## Your task:
Reproduce the lines of the data below, character for character, from the line containing "Task: Open the Configuration menu" through the line containing "coord(1053,22)", inclusive.

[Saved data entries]
——————————

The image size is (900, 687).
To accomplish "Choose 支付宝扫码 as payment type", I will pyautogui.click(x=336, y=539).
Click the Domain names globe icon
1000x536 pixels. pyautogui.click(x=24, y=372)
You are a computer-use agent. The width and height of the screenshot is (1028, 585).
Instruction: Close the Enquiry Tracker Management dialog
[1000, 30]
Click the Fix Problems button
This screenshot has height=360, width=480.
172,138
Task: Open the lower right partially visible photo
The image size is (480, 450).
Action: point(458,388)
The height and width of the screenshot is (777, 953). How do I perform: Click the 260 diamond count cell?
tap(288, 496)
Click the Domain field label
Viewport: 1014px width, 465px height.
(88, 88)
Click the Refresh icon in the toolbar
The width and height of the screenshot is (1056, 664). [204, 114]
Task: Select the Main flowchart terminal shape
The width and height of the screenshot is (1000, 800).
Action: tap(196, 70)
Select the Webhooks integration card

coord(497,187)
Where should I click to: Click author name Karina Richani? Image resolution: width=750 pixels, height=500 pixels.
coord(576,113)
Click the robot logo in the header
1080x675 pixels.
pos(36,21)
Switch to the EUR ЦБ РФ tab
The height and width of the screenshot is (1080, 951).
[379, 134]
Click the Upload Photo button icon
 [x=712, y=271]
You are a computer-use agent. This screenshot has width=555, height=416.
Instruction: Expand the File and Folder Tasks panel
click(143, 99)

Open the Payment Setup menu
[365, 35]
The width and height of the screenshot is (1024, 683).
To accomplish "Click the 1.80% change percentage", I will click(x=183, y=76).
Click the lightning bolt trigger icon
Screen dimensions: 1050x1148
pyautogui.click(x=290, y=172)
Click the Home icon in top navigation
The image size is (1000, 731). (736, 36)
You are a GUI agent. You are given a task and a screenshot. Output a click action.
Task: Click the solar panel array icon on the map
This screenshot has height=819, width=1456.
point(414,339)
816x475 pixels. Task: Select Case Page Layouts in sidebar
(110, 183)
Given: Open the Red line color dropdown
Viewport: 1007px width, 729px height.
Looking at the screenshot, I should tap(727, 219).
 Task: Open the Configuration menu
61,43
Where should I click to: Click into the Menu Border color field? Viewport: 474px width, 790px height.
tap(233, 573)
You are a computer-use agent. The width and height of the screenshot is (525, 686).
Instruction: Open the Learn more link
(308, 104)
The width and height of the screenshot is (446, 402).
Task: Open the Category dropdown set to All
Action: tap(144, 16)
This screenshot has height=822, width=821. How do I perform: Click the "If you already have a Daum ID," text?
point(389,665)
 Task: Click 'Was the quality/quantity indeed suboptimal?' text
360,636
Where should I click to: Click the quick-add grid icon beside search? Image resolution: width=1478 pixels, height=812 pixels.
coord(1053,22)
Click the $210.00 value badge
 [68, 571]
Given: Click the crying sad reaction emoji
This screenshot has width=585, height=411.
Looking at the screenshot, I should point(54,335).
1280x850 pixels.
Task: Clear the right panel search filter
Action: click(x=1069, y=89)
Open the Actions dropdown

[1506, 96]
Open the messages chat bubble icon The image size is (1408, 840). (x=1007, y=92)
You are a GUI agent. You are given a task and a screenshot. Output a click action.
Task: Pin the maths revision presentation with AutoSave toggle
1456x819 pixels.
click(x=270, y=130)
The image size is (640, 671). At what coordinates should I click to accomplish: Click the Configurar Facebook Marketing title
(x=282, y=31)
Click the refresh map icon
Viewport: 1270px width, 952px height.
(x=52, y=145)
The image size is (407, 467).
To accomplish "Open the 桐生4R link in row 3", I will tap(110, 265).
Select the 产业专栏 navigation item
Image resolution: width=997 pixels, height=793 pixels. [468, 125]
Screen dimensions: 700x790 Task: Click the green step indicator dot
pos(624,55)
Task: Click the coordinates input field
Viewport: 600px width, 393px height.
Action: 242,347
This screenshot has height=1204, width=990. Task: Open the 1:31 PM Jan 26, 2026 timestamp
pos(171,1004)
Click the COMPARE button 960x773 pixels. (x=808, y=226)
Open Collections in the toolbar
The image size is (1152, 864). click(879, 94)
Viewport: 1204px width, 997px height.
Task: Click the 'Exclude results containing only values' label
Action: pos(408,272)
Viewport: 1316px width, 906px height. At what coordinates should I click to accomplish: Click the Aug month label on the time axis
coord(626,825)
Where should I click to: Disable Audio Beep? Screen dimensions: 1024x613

——————————

## Solved problem:
 Task: Open the Configuration menu
61,43
Where should I click to: Click into the Menu Border color field? Viewport: 474px width, 790px height.
tap(233, 573)
You are a computer-use agent. The width and height of the screenshot is (525, 686).
Instruction: Open the Learn more link
(308, 104)
The width and height of the screenshot is (446, 402).
Task: Open the Category dropdown set to All
Action: tap(144, 16)
This screenshot has height=822, width=821. How do I perform: Click the "If you already have a Daum ID," text?
point(389,665)
 Task: Click 'Was the quality/quantity indeed suboptimal?' text
360,636
Where should I click to: Click the quick-add grid icon beside search? Image resolution: width=1478 pixels, height=812 pixels.
coord(1053,22)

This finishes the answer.